GIVEN TASK 1:
List every answer choice offered in the parabola problem, keeping each choice's letter.
GIVEN TASK 2:
Carry the parabola problem forward from its last sentence.

EXCERPT TO READ:

Question

The degree and order of the differential equation of all parabolas whose axis is X-axis are
A
$$2,1$$
B
$$1,2$$
C
$$3,2$$
D
None of these

Answer

**step1 Determine the general equation of parabolas with the X-axis as their axis**

A parabola whose axis lies along the X-axis has its vertex at (h, 0). The general equation for such a parabola is given by the formula:

$$(y-k)^2 = 4a(x-h)$$

Since the axis is the X-axis, the y-coordinate of the vertex (k) must be 0. Thus, the equation simplifies to:

$$y^2 = 4a(x-h)$$

In this equation, 'a' and 'h' are arbitrary constants that define a specific parabola within this family. To form a differential equation that represents all such parabolas, we need to eliminate these two constants by differentiation.

**step2 Differentiate the equation to eliminate arbitrary constants**

We have two arbitrary constants ('a' and 'h'), so we will need to differentiate the equation twice with respect to x to eliminate them. The number of arbitrary constants determines the order of the resulting differential equation.

SUPPLIED INFORMATION:
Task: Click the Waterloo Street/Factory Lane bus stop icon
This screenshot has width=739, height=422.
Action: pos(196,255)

ANSWER 1:
A: 2,1
B: 1,2
C: 3,2
D: None of these

ANSWER 2:
First, differentiate the equation $$y^2 = 4a(x-h)$$ with respect to x:

$$\frac{d}{dx}(y^2) = \frac{d}{dx}(4a(x-h))$$

$$2y \frac{dy}{dx} = 4a(1)$$

$$2y \frac{dy}{dx} = 4a \quad \text{(Equation 1')}$$

Now, differentiate Equation 1' again with respect to x to eliminate 'a'. We will use the product rule for differentiation on the left side ($$2y \frac{dy}{dx}$$):

$$\frac{d}{dx}\left(2y \frac{dy}{dx}\right) = \frac{d}{dx}(4a)$$

$$2 \left( \frac{d}{dx}(y) \cdot \frac{dy}{dx} + y \cdot \frac{d}{dx}\left(\frac{dy}{dx}\right) \right) = 0$$

$$2 \left( \frac{dy}{dx} \cdot \frac{dy}{dx} + y \cdot \frac{d^2y}{dx^2} \right) = 0$$

$$2 \left( \left(\frac{dy}{dx}\right)^2 + y \frac{d^2y}{dx^2} \right) = 0$$

Divide by 2 to simplify the differential equation:

$$\left(\frac{dy}{dx}\right)^2 + y \frac{d^2y}{dx^2} = 0$$

**step3 Determine the order and degree of the differential equation**

The order of a differential equation is the order of the highest derivative present in the equation. The degree of a differential equation is the power of the highest order derivative when the equation is expressed in a polynomial form of derivatives (i.e., free from radicals and fractions of derivatives).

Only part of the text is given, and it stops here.